SA's rot starts at the top - The Economist

President Jacob Zuma addresses party delegates during the ANC policy conference in Johannesburg. (Themba Hadebe, AP)
President Jacob Zuma addresses party delegates during the ANC policy conference in Johannesburg. (Themba Hadebe, AP)

Cape Town – The ruin of South Africa starts at the top, and to clear the rot the snake's head needs to be severed.

This is clear from the cover of this week's Economist magazine, which depicts the "Corruption of South Africa" as a snake draped in the South African flag.

Its lead story  - on how President Jacob Zuma's "clan" captured South Africa and how he might lose control - comes just days before the long-awaited ANC elective conference, where the ruling party will choose a new leader to succeed Zuma.

The magazine makes its preference of a candidate clear: Deputy President Cyril Ramaphosa.   

“Under President Jacob Zuma, the State is failing. Contracts are awarded through bribes and connections,” an editor from the Economist states in a podcast that goes with its lead article. 

But Zuma, in an interview with news station ANN7 on November 13, denied the proliferation of state capture in SA, particularly by the controversial Gupta family, who have allegedly influenced the appointment of Cabinet ministers and had a hand in looting state-owned enterprises. 

Then again, according to former finance minister Pravin Gordhan, state capture has possibly cost the economy as much as R200bn or 5% of GDP.

Zuma labelled former Public Protector Thuli Madonsela’s report on state capture as a political tool. He has also challenged Madonsela’s demand that a judicial inquiry be appointed by the chief justice to investigate allegations of corruption at state-owned entities. 

The Economist magazine's cover dated December 7. (Picture: Twitter)

Given the credible allegations of corruption, which the magazine notes have been exposed by sections of SA's independent press, The Economist states that the choice of Zuma’s successor is easy. 

“For South Africa and the for the whole African continent, Mr [Cyril] Ramaphosa needs to win.”

Elective conference 

The Economist further noted that the upcoming ANC elective conference, set to kick off on December 16, was the moment that would determine if South Africa would slip further into the mire, or start to recover.

A victory for Ramaphosa's challenger and what the magazine calls Zuma's "protégée" Nkosazana Dlamini-Zuma, states the magazine, could keep Zuma from going to court over the 783 counts of corruption he is facing. 

"The best way for the next leader to boost the party’s chances in 2019 would be to put Mr Zuma on trial. That raises the stakes for the president. To avoid that outcome, he needs to do his utmost to make sure things go his way next week," it states. 

Dlamini-Zuma's victory would “jeopardise social harmony” and “entrench state capture”, according to The Economist's podcast. 
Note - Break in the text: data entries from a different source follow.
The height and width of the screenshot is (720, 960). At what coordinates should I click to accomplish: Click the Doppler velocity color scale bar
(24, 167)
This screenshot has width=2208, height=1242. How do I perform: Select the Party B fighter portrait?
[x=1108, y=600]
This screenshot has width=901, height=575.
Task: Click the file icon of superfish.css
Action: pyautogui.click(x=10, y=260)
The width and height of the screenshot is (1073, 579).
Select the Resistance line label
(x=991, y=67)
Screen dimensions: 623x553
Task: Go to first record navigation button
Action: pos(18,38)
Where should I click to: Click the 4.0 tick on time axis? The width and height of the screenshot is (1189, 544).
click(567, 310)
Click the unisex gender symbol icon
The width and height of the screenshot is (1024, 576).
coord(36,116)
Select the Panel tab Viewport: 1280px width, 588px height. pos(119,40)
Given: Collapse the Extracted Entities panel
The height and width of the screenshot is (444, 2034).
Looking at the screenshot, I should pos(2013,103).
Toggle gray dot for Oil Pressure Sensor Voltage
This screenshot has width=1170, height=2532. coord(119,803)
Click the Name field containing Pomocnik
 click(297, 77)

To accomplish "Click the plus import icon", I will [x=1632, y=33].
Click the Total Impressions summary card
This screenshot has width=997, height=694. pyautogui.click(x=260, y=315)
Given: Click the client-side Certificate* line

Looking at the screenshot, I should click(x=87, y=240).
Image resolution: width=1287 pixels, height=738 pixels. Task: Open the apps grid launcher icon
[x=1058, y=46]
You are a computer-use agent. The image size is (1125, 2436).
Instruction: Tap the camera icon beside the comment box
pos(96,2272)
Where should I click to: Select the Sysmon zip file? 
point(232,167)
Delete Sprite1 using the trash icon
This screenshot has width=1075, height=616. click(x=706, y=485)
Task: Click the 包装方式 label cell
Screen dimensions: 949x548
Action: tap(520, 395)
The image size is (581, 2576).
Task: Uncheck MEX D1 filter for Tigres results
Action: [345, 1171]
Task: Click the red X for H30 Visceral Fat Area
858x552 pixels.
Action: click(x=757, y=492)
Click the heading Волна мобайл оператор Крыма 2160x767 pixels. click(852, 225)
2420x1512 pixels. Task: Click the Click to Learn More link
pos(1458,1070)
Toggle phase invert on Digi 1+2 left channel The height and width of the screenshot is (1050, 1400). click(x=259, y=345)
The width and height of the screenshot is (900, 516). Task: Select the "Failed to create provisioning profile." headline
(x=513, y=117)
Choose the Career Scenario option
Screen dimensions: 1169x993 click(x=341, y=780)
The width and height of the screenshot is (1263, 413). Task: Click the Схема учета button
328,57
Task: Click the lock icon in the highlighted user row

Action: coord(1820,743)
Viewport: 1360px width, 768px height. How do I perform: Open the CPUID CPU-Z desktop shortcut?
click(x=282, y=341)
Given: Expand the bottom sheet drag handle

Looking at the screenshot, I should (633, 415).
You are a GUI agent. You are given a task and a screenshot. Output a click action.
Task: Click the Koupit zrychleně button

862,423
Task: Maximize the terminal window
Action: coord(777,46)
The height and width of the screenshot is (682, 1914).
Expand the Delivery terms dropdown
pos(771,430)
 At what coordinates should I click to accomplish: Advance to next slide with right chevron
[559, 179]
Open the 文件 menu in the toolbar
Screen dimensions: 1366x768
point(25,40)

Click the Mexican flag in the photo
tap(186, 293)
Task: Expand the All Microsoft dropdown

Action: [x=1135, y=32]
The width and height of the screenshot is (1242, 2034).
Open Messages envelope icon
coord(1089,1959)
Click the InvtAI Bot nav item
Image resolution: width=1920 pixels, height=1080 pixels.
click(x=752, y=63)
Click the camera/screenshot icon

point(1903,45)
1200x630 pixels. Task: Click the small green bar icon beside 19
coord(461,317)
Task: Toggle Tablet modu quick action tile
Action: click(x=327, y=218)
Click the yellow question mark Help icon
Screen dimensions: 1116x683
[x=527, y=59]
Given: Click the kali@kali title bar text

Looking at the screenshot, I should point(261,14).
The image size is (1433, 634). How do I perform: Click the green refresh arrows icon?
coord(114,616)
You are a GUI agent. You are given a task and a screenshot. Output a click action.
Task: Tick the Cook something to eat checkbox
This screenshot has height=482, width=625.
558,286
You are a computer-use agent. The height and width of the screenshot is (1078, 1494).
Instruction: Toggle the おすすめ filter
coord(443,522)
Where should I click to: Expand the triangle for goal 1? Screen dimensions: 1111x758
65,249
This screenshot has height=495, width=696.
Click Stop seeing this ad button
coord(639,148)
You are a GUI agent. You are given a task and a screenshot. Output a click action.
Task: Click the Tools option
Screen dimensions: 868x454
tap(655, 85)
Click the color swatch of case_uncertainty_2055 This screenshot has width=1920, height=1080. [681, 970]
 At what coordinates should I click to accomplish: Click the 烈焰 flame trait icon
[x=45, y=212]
But a win for Ramaphosa alone will not ensure a “swift return” to clean government, it warned. The Economist pointed out that pre-Zuma, the ANC had a policy to enrich black tycoons through the transference of ownership from white-owned firms.

“It set a precedent that politics in a new South Africa is a short cut to vast wealth.”

As Ramaphosa is one of the beneficiaries, this means his campaign to “purge the party of rent seeking” is complicated. But there is no evidence that Ramaphosa broke laws and he has been outspoken against those who have.

“[Ramaphosa] is pragmatic of plans to boost economic growth and provide South Africans with jobs and education.”

Based on preliminary numbers, Ramaphosa appears to be in the lead, but a victory against the Zuma faction will be tight as the “stakes are high” for the president. “Those who bet against him tend to lose,” The Economist observed.

It also unpacked different scenarios following the outcome of the conference.

If Dlamini-Zuma wins the ANC elective conference, this could mean that the ANC would lose the national elections in 2019.

However, with both the DA and EFF waiting in the wings as alternative options, Dlamini-Zuma could indeed win the national elections, further cementing the “Zuma-clan's” grip on the levers of power.

“South Africa would start to look uncomfortably like a hereditary kleptocracy.”

The Economist emphasised that the “rainbow nation” still has the potential to be a beacon of hope for prosperity and good governance in Africa. But the best chance of a recovery is if Ramaphosa wins.